▶ _Problem to solve_
Please return every line in the following data that includes the string "Sort".

──────────────────────────────

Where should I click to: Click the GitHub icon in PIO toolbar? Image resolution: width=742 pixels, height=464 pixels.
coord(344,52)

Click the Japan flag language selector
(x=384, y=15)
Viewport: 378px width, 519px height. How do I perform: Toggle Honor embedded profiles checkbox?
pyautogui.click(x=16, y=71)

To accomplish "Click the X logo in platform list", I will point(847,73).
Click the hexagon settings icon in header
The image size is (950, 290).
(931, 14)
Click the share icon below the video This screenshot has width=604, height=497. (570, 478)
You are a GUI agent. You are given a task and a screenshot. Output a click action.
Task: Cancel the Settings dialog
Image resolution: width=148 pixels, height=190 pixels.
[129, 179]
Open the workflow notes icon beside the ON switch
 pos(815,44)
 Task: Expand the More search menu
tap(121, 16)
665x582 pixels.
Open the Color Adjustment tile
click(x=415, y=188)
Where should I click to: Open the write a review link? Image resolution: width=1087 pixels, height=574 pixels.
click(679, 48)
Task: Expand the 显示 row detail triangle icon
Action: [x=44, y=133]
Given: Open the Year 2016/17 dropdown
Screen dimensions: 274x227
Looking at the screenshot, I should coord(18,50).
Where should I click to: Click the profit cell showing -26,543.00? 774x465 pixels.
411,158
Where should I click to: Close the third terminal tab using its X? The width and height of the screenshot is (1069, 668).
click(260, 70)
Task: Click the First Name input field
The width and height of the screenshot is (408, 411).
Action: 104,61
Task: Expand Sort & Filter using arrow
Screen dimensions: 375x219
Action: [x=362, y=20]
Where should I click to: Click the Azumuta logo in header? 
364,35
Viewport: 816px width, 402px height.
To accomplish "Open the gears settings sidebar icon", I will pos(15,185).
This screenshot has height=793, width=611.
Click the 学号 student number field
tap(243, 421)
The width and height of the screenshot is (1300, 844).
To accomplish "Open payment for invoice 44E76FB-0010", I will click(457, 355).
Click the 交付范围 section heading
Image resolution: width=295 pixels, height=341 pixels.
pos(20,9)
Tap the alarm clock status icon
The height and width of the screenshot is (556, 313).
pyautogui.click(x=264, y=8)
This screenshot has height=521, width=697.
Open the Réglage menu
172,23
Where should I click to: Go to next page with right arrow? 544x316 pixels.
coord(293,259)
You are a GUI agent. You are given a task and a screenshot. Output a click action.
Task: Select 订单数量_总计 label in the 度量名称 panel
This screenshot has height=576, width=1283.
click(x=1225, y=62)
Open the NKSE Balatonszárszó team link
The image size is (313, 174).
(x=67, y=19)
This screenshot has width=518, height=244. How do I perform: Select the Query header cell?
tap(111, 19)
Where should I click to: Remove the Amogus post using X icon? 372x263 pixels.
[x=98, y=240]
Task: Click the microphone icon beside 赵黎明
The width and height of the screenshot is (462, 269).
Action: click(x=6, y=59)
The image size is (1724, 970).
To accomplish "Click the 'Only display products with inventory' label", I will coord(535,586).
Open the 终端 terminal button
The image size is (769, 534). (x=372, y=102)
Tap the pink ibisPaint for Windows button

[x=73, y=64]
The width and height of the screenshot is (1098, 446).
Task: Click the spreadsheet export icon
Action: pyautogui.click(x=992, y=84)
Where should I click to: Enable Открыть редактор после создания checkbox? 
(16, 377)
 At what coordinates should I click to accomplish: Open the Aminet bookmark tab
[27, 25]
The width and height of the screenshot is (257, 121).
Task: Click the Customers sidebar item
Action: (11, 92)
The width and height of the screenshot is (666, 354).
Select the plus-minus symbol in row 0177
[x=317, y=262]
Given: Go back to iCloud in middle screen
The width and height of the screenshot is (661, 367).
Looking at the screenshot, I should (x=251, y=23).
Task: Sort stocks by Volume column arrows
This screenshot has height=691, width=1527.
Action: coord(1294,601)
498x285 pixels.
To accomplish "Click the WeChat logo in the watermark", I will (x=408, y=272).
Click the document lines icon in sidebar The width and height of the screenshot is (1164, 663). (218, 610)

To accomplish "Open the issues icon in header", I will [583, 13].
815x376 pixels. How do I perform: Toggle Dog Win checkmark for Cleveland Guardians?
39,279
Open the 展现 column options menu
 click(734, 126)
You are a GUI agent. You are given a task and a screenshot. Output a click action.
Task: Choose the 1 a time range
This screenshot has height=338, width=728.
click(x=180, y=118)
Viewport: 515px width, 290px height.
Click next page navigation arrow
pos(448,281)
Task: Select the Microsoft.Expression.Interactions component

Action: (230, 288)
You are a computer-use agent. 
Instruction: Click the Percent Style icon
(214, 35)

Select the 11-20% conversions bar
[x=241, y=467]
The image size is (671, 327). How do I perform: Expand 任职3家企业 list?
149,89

──────────────────────────────

▶ _Task result_
Task: Expand Sort & Filter using arrow
Task: Sort stocks by Volume column arrows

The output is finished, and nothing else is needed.